You don’t make innovation happen in everything you use. You buy or copy a 1000 things (book keeping at the company, paper, computers, software, etc) and innovate only in 1 and then sell the result of that single innovation to everyone else. Say, you invented a transistor. Why should you not “copy” everything else from other people you needed to make invention of transistor happen, by buying a car, fuel, food, construction materials and instrumentation? Why should Shockley produce all this on his own? We just needed him to make that 1 innovative thing happen. Now if we run out of “Shockleys” that’s a serious problem, but that does not have to have its origin in copying..

The author of that paper is a biologist IIRC, but I think he has not heard much or has not applied the idea of division of labor: you do not innovate in everything, you innovate only in what you specialize and copy everything else from other people… Copying is not the opposite of innovation in some cosmic dialectic opposition of forces. One feeds on the other in fact.

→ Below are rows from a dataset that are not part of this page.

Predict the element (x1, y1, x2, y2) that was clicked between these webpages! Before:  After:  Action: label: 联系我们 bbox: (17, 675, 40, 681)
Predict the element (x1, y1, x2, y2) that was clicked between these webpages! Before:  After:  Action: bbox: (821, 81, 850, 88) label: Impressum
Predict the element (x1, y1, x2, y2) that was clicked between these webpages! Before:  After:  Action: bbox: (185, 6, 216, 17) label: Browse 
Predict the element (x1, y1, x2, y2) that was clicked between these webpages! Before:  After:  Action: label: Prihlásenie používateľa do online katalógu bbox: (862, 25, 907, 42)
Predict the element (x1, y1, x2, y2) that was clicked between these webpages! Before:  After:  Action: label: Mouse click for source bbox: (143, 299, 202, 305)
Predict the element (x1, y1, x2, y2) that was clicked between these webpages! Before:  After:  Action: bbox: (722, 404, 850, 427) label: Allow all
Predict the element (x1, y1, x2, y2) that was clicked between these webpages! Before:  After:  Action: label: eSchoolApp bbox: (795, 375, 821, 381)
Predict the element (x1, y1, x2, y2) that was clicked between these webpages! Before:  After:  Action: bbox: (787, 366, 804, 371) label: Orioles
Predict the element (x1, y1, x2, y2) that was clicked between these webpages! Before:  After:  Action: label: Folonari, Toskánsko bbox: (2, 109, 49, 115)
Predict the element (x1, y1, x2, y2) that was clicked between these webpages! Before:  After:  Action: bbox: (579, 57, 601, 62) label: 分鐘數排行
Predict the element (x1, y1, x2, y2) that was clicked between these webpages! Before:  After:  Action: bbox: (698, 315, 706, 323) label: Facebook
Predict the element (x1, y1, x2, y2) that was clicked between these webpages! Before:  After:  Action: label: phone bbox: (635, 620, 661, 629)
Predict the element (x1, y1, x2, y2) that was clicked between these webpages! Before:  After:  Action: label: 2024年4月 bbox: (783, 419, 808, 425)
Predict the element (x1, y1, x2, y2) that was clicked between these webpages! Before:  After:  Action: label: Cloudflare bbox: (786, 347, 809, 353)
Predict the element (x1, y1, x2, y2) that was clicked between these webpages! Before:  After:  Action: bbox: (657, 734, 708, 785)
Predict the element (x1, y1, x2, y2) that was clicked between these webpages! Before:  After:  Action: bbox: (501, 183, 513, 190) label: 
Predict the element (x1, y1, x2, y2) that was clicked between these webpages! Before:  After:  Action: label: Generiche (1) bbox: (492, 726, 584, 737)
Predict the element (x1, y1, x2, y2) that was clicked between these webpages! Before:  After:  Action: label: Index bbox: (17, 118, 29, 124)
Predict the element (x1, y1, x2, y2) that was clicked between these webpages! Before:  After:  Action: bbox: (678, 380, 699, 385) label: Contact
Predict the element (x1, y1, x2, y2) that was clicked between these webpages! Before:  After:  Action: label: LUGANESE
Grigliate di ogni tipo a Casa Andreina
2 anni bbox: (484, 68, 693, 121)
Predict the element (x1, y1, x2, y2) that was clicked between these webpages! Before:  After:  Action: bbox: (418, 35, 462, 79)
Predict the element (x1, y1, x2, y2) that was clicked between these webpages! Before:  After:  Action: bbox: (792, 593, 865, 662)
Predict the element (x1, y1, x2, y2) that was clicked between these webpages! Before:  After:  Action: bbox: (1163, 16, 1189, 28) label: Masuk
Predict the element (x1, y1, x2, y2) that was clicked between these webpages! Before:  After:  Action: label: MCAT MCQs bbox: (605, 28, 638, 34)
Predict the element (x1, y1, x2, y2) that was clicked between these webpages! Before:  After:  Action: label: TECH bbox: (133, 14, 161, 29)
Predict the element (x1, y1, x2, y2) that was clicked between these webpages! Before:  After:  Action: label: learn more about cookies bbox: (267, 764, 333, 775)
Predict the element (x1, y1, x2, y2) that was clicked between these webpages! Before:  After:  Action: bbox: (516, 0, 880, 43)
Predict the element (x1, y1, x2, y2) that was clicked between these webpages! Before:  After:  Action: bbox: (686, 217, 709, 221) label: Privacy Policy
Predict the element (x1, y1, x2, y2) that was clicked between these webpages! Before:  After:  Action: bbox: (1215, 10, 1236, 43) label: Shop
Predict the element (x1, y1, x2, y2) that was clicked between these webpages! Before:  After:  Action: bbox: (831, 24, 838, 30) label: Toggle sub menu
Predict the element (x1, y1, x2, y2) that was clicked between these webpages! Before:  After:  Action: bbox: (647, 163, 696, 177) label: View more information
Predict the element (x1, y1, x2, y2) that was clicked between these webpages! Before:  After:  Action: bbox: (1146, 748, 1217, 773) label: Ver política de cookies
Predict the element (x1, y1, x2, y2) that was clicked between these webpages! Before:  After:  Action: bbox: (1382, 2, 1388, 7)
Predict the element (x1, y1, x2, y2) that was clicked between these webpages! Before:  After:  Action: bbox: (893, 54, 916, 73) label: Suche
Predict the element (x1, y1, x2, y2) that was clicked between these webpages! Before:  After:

We do seem to run out of significant innovations. And that’s a serious problem. But we won’t solve it by misdiagnosing reality. IMHO, the sources are:

1. We have utilized big discoveries in physics from last 150 years, and produced few arguably since 1960s. For some reason, fundamental research just does not pay off, is not funded well enough, or I suspect what happened to it is over-governmentalization, over-bureaucratization, and extreme risk aversion. Howard Hughes foundation funds innovative medical research in bold, daring and risky ways. The payoff (in terms of citations, discoveries) seems to be roughly twice the impact of standard govt-funded research institutions. It’s probably because bureaucrats use typical bureaucratic approach: cover your ass, do not fund anything controversial – the safest approach not to get in trouble with naysayers, critics, parasites, political opportunists.

2. Risk aversion. E.g. VCs say they want innovation but in practice want the safest, the most currently fashionable and the safest route. They seem to be scared in my experience of anything truly novel. It becomes a serious cultural problem I think. Like my big three-letter-company, where managers’ every second word is innovation but when it comes to funding or risking it? Forget it.